Read A Web of Lives Page 13

Having been dragged indoors and had the list of phone calls thrust in his hand, Tobin could not, now, reach anyone in Longalnbury. He had left messages, again, and was sitting waiting.

  He brought Russell up to date on the visit to Mrs Mitchell’s and his certainty that he had now discovered the real identity of Alan Harper. As he explained more about Alan he also found himself opening up to Russell and Hazel and relating his long concealed feelings; the fruits of his nights self-analysis. Having found someone with whom he could be quite frank, he couldn’t stop himself. They in their turn, though much taken aback by this further outpouring, were doing their best to cheer him up and be positive. Russell was turning to his faithful standby in moments such as this and was plying Tobin with food and drink when the phone rang; it was Heather Millin.

  ‘Where have you been?’ Was her greeting.

  ‘I couldn’t begin to explain.’ He said, wearily.

  ‘Well, you’ve completely blown it up here! Sandra's hopping about tearing her hair out; the office phone has never stopped; we’re absolutely overwhelmed. You’ve probably missed the biggest thing to happen in these parts, ever!‘ Tobin closed his eyes and let out an audible sigh.

  ‘Dale’s has been raided, there’s been arrests and seizures. It’s fantastic!’

  ‘Slow down, slow down. Give me the details.’ He rummaged around and found some paper and a pen. ‘Right. Go ahead.’

  ‘This morning, at about four-o-clock, Dale’s was busted by the Drugs Squad. It was a bit last minute, ‘cos my Steve was dragged out of bed. Hey! I didn’t tell you that bit!’ she realised what she had given away. ‘The original plan had been to wait for two of Dales’ trucks to arrive back some time during the day, they were being followed up the country, then they were going to turn him over. But, the trucks diverted off their route somewhere near the top of the M1 motorway. So, the two drivers were grabbed down there while everything up here was brought forward in a bit of a panic. But, one of the drivers still managed to phone a warning to Dale and he got away. But, they arrested Mrs Dale, and, hey, she was spitting fire apparently, and they took two security men from the depot.’ She finally paused for breath. ‘That was this morning’s message.’ He heard the sound of paper being screwed up.

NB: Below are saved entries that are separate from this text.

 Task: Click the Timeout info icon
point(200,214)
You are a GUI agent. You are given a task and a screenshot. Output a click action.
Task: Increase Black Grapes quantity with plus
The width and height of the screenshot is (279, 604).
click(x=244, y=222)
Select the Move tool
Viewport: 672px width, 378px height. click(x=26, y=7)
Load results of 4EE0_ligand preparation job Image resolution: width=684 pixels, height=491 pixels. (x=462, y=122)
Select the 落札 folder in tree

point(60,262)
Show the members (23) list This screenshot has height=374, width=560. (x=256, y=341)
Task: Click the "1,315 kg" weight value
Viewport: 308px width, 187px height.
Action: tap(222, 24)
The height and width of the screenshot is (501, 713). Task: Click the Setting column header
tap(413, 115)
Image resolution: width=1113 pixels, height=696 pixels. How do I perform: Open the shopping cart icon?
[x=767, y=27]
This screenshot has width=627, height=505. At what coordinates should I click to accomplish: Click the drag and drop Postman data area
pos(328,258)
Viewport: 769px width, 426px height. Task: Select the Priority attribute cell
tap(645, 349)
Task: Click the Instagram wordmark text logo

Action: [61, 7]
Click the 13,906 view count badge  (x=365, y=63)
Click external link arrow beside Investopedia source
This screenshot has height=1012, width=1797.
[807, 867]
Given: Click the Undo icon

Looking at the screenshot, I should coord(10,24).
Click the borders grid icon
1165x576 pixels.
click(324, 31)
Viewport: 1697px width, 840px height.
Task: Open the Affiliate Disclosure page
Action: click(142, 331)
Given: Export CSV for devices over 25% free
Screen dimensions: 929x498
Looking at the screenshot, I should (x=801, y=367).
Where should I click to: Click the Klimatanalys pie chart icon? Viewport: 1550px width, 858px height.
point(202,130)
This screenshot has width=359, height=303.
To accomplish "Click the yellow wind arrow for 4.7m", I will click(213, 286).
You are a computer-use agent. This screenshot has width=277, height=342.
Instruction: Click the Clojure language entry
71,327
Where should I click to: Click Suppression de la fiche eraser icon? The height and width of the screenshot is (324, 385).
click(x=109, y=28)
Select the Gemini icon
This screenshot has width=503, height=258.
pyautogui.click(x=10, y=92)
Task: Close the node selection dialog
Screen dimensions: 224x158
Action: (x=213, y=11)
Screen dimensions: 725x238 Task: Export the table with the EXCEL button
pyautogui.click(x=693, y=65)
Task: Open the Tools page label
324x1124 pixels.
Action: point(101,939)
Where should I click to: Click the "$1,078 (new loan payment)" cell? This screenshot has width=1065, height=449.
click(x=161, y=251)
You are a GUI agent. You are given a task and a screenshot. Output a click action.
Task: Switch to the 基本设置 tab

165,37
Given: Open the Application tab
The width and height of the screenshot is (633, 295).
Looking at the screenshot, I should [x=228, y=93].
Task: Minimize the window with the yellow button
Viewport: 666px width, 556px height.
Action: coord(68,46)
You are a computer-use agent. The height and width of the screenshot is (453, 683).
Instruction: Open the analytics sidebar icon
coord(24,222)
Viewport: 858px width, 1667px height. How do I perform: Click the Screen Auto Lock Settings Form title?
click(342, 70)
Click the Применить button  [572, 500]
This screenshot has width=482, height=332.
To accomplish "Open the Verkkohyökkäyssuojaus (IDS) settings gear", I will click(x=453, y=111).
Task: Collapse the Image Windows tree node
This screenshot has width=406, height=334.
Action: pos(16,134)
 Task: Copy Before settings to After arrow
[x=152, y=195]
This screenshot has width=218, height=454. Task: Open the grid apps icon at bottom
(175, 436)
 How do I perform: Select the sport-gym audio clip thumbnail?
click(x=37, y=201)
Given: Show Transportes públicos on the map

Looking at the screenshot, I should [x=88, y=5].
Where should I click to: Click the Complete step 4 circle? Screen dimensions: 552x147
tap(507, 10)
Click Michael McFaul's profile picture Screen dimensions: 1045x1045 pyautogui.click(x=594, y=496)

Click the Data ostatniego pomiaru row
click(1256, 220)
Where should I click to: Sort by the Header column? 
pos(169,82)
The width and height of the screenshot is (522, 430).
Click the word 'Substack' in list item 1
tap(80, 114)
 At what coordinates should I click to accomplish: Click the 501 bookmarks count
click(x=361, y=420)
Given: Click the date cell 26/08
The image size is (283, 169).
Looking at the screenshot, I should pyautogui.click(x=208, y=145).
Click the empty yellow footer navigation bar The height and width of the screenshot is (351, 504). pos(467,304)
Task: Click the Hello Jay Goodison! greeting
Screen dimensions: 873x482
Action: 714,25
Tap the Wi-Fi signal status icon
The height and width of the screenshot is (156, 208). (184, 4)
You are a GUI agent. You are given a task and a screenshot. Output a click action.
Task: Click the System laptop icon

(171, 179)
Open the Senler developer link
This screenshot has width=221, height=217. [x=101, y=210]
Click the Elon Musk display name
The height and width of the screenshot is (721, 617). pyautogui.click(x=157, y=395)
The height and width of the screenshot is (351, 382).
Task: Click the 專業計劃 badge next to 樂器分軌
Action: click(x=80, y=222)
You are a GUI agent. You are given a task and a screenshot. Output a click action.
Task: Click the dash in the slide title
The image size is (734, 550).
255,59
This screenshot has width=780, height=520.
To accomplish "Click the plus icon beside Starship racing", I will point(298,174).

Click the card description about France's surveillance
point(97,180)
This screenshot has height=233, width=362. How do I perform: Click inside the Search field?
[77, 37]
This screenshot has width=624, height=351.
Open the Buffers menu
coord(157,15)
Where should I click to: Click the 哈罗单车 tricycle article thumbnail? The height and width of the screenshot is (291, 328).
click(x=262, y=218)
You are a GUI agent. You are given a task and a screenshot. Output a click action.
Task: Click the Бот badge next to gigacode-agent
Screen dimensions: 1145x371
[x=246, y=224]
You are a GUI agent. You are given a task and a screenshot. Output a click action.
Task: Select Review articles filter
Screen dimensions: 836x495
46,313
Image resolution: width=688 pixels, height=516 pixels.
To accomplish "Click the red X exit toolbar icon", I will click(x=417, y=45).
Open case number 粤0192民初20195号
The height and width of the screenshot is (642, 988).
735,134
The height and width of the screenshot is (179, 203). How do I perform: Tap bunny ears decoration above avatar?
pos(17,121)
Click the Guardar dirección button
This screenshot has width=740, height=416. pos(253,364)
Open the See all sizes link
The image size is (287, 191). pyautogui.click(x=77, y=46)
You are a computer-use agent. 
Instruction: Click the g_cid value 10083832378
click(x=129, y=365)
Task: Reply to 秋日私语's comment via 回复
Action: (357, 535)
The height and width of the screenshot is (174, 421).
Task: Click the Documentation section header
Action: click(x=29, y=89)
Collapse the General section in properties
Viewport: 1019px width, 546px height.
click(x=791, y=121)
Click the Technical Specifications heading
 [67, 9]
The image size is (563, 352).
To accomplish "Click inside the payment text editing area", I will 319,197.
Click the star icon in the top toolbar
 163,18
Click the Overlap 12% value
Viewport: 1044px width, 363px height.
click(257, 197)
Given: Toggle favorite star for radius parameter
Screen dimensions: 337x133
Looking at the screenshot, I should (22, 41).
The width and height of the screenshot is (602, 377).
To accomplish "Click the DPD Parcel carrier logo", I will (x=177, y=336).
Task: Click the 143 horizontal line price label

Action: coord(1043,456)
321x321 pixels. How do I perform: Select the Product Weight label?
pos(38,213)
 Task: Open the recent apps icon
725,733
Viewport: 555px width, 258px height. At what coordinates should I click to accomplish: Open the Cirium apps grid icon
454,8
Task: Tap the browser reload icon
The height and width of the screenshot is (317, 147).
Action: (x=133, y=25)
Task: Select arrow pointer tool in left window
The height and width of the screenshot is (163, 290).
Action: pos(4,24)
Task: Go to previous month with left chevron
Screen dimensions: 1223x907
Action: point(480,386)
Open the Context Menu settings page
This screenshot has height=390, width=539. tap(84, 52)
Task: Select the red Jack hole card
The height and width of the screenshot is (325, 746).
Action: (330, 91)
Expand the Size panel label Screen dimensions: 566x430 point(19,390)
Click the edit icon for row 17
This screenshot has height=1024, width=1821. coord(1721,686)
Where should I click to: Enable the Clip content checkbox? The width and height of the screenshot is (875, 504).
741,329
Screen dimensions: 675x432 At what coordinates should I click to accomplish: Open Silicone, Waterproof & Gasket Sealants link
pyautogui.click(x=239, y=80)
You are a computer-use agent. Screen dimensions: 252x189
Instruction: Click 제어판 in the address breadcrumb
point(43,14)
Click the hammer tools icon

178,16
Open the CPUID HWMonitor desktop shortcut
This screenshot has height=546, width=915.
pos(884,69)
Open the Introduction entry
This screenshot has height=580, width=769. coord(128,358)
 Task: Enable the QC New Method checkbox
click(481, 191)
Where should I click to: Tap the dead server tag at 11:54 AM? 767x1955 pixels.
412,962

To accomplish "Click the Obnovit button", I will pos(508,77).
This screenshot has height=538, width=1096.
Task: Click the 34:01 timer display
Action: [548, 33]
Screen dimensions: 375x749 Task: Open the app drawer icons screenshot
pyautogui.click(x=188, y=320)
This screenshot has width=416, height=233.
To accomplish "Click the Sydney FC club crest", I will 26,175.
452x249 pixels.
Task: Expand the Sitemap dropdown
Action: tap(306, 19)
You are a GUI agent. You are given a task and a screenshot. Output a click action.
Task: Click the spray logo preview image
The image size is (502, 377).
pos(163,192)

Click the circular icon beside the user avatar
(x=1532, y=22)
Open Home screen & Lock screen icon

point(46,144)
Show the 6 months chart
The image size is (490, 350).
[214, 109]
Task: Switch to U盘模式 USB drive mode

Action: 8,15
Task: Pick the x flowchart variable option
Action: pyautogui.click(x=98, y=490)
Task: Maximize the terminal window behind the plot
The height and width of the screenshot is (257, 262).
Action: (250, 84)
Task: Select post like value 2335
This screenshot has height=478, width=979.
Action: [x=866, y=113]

  ‘At lunchtime I had this for you. I can’t use it myself without giving away Steve, my boyfriend, my source, and you’re way down there out of touch!

  ‘Another of Dale’s drivers has been talking to the Squad for a couple of weeks now, it seems, and tipped them off about this trip. Apparently it’s a fairly well known route, but it’s the first time any of Dale’s men have done this trip. They were returning from Turkey through Bulgaria so they would automatically have been noted and watched, it’s a suspicious route, I’m told.’ Tobin recalled that Heather’s latest boyfriend, Steve, was a police officer at a neighbouring station, and had obviously told her all this.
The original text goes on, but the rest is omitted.